La cuestión es que la perspectiva del desastre, por
evidente que sea, no es ninguna garantía de que los países vayan a hacer lo que
hace falta para evitar ese desastre. Y esto es especialmente cierto cuando el
orgullo y los prejuicios hacen que los dirigentes no estén dispuestos a ver lo
que debería ser obvio.
Lo que me
lleva de nuevo a la extremadamente difícil situación económica de Europa.
Resulta
un tanto chocante, incluso para aquellos de nosotros que hemos estado siguiendo
la historia desde el principio, caer en la cuenta de que han pasado más de dos
años desde que los dirigentes europeos se comprometieron con su actual
estrategia económica, una estrategia basada en la idea de que la austeridad
fiscal y la “devaluación interna” (esencialmente, bajadas de los salarios)

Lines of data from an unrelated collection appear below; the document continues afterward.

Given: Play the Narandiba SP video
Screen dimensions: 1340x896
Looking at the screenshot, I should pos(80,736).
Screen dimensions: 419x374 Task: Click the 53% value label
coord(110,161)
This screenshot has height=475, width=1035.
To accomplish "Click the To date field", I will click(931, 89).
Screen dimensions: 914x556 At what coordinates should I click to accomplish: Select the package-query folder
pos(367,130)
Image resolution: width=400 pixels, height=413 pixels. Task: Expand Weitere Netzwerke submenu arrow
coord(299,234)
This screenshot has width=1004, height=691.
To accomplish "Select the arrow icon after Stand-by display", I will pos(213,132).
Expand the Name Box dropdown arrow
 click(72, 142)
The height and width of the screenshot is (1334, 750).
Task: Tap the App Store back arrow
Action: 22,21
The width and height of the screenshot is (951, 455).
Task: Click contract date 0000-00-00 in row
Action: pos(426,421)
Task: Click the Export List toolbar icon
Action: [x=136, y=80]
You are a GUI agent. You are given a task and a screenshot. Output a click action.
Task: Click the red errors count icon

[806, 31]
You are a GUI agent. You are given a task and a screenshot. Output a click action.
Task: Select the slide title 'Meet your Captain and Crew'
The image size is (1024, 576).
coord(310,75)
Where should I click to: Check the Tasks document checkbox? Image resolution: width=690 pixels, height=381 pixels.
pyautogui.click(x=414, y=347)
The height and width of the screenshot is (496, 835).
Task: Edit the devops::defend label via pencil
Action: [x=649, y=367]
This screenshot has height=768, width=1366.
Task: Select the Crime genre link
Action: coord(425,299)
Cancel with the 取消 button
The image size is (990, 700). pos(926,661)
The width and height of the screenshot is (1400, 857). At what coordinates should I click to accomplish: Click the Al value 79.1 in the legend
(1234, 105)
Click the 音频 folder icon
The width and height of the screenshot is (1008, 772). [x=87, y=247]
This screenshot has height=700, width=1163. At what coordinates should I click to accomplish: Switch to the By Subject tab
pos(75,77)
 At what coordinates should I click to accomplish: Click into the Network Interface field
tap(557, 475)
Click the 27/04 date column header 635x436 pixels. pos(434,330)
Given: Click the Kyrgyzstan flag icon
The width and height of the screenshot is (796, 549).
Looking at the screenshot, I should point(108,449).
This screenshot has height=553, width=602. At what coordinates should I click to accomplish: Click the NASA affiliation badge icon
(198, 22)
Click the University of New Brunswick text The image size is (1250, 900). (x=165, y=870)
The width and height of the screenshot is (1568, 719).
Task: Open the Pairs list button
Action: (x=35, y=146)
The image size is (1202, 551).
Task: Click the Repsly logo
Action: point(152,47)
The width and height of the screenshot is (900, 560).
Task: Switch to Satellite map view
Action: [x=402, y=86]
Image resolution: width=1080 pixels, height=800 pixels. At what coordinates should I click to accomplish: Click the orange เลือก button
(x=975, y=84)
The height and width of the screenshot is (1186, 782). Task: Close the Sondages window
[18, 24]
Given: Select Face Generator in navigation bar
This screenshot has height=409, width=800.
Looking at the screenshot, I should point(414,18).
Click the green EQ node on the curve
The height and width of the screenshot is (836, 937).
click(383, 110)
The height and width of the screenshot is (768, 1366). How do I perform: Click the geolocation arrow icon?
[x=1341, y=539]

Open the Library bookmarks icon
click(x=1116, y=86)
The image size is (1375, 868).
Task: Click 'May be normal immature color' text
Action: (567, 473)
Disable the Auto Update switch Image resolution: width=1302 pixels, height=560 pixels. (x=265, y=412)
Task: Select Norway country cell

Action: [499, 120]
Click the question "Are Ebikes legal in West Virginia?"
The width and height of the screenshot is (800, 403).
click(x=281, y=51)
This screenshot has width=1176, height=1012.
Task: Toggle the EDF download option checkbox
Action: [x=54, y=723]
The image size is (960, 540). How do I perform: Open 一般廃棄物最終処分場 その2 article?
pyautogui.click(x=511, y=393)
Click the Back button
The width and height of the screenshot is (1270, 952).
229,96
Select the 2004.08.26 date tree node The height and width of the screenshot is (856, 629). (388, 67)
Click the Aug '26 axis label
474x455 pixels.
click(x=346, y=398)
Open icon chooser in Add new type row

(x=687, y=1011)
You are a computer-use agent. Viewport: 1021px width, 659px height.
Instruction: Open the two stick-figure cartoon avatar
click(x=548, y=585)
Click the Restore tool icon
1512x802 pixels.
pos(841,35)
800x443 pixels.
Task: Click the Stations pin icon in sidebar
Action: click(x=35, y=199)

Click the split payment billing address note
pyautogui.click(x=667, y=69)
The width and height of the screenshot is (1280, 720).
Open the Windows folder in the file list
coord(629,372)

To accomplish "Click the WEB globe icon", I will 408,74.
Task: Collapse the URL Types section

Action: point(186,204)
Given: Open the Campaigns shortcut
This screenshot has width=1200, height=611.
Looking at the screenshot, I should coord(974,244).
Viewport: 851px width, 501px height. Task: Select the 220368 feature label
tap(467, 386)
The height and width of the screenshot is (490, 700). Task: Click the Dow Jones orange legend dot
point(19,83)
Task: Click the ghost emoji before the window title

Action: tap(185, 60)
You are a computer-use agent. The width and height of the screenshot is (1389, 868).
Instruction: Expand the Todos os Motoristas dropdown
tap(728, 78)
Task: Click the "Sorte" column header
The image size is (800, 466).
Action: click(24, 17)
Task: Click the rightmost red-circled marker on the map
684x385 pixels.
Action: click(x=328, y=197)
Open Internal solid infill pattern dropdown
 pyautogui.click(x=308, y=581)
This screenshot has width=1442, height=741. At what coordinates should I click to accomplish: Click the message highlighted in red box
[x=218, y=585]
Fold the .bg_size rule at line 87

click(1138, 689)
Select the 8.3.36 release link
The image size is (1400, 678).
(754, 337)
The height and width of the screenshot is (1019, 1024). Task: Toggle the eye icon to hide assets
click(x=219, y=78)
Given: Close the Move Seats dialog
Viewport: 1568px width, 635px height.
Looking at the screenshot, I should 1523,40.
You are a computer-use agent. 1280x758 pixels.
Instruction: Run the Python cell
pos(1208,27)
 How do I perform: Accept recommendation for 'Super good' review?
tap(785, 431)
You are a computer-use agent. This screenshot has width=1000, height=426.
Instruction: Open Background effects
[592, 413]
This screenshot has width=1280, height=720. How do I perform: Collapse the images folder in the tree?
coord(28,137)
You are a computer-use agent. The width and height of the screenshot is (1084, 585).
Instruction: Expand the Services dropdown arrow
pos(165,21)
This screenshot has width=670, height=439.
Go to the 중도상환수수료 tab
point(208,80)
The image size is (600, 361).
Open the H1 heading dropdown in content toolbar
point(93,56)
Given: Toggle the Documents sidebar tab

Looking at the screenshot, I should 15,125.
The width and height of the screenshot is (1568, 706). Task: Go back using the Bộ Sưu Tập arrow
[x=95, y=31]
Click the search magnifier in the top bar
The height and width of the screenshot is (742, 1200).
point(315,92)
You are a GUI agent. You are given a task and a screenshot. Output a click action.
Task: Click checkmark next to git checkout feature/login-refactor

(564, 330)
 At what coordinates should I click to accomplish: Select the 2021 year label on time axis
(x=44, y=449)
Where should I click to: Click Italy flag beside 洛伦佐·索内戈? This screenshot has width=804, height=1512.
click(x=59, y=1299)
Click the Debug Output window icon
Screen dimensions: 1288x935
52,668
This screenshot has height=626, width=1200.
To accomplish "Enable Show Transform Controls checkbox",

resolverían los problemas de los países deudores. En todo este tiempo, la
estrategia no ha producido ninguna historia de éxito; lo más que pueden hacer
los defensores de la ortodoxia es señalar un par de pequeños países bálticos
que han experimentado pequeñas recuperaciones parciales de sus depresiones
económicas, pero que siguen siendo mucho más pobres de lo que lo eran antes de
la crisis.
Mientras
tanto, la crisis del euro se ha propagado y se ha extendido desde Grecia hasta
las economías mucho más grandes de España e Italia, y Europa en general está
entrando de nuevo claramente en recesión. Pero las recetas políticas
provenientes de Berlín y Fráncfort apenas han cambiado.
Pero un
momento, me dirán ustedes, ¿no ha generado algo de movimiento la cumbre de la
semana pasada? Sí, así es. Alemania cedió un poco y aceptó unas condiciones de
préstamo más beneficiosas para Italia y España (pero no la compra de bonos por
parte del Banco Central Europeo) y un plan de rescate para la banca privada que
realmente podría tener cierto sentido (aunque es difícil saberlo dada la falta
de detalles). Pero estas concesiones siguen siendo minúsculas comparadas con la
escala de los problemas.
¿Qué
haría falta para salvar realmente la moneda única de Europa? La respuesta, casi
con seguridad, tendría que abarcar tanto grandes compras de bonos del Estado
por parte del BCE como la disposición manifiesta de este banco central a
aceptar una tasa de inflación un poco más alta. Incluso con estas políticas,
una gran parte de Europa se enfrentaría a la perspectiva de años de paro muy
elevado. Pero al menos habría una senda de recuperación a la vista.
Sin
embargo, es muy, muy difícil imaginar cómo podría producirse un cambio político
así.
Una parte
del problema radica en el hecho de que los políticos alemanes se han pasado los
dos últimos años diciéndoles a los votantes algo que no es cierto;
concretamente, que la crisis es culpa de los Gobiernos irresponsables del sur
de Europa. En España —que es ahora el epicentro de la crisis— el Gobierno tenía
en realidad poca deuda y superávits presupuestarios justo antes de la crisis;
si el país está ahora en crisis, esto es consecuencia de una inmensa burbuja
inmobiliaria que los bancos de toda Europa, entre ellos especialmente los
alemanes, ayudaron a inflar. Pero ahora, esa historia falsa se interpone en el
camino de cualquier solución viable.
Pero los
votantes mal informados no son el único problema; ni siquiera la opinión de la
élite europea ha afrontado todavía la realidad. Si leemos los últimos informes
de las instituciones “expertas” con sede en Europa, como el que publicó la
semana pasada el Banco de Pagos Internacionales, tenemos la impresión de entrar
en un universo paralelo, uno en el que ni las lecciones de la historia ni las
leyes de la aritmética son válidas; un universo en el que la austeridad aún
podría funcionar si la gente tuviese fe y en el que todo el mundo puede
recortar el gasto al mismo tiempo sin provocar una depresión.
De modo
que ¿se salvará Europa a sí misma? Hay muchísimo en juego y los líderes
europeos no son, en general, ni malvados ni estúpidos. Pero lo mismo podría
haberse dicho, lo crean o no, de los dirigentes europeos en 1914. Solo podemos
esperar que esta vez sea diferente.
Paul
Krugman es
profesor de economía de Princeton y premio Nobel de 2008.